Als Jewels Arrangements zu streng werden und sein Songwriting auf allzu Vertrautes zurückgreift, verliert das Album etwas von seinem Charme. Die grundlegenden Synth-Melodien und die ausdruckslosen Vocal-Hooks von Twist the Knife sind anämischer, als selbst diese unheilbar coole Band es schaffen kann. Der Titeltrack ist Chromatics Malen nach Zahlen – verständlicherweise, da es zumindest so ist vier Jahre alt . Seine handgedämpften Gitarrenzupfen, der 4/4-Trommelbeat und die melancholischen Melodien klingen nicht Schlecht , oder sogar über ihre Blütezeit hinaus – aber sie haben wenig zu bieten, ein Album, das beim Experimentieren glänzt. Das Glockenspiel und die schwungvollen Streicher auf der Liebeskummer-Ballade Move a Mountain mögen etwas fehl am Platz erscheinen, aber zumindest sind sie unerwartet.

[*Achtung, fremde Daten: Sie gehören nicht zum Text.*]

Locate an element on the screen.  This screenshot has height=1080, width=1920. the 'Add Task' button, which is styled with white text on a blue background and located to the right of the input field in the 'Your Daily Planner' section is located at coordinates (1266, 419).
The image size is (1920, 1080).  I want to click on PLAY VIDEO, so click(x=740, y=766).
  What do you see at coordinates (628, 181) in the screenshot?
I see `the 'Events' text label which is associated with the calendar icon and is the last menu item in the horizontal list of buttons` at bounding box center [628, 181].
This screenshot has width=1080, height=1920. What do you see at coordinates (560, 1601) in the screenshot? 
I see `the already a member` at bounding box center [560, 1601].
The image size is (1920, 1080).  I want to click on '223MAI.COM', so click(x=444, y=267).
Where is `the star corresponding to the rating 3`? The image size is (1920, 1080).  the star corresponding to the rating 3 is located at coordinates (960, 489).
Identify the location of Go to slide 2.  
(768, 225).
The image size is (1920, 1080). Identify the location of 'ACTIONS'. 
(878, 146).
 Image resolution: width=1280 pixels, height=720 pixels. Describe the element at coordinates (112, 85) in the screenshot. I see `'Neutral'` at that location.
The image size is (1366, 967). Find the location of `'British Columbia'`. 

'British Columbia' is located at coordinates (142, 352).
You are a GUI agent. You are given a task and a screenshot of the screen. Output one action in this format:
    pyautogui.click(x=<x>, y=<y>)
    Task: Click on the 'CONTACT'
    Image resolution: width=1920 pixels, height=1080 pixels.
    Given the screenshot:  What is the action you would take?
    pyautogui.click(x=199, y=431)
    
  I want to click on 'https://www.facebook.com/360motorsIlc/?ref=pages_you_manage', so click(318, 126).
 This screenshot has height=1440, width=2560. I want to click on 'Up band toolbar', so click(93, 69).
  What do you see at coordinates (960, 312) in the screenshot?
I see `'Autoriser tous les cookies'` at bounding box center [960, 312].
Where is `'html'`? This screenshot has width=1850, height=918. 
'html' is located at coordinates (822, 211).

Wie bei vielen Arbeiten von Jewel, Näher an Grau Der ultimative Feind von ist die Zeit selbst. Er versucht nicht, ihm zu entkommen, sondern versucht, vergangene Epochen seinem Willen zu unterwerfen. Die fünf Jahre dazwischen Nachtfahrt und Töten aus Liebe resultierte in einer Musik, die eine bereits mustergültige Blaupause für chilligen Disco-Pop sprengte; die nächsten sieben bauten langsam auf eine monumentale Aussage zu. Dann, aus heiterem Himmel, Näher an Grau kam mit einer Notiz, in der erklärt wurde, dass es sich um das siebte Chromatics-Album handelt, das sich effektiv dreht Lieber Tommy (der Möchtegern-Sechste) in einen verlorenen Rekord. Der Wechsel fügt der fortlaufenden Mythologie der Band eine faszinierende Seite hinzu, aber er raubt auch Näher an Grau seiner eigenen Erzählung. Nach eigener Aussage der Band ist die beste Chromatics-Platte die, die du noch nie gehört hast.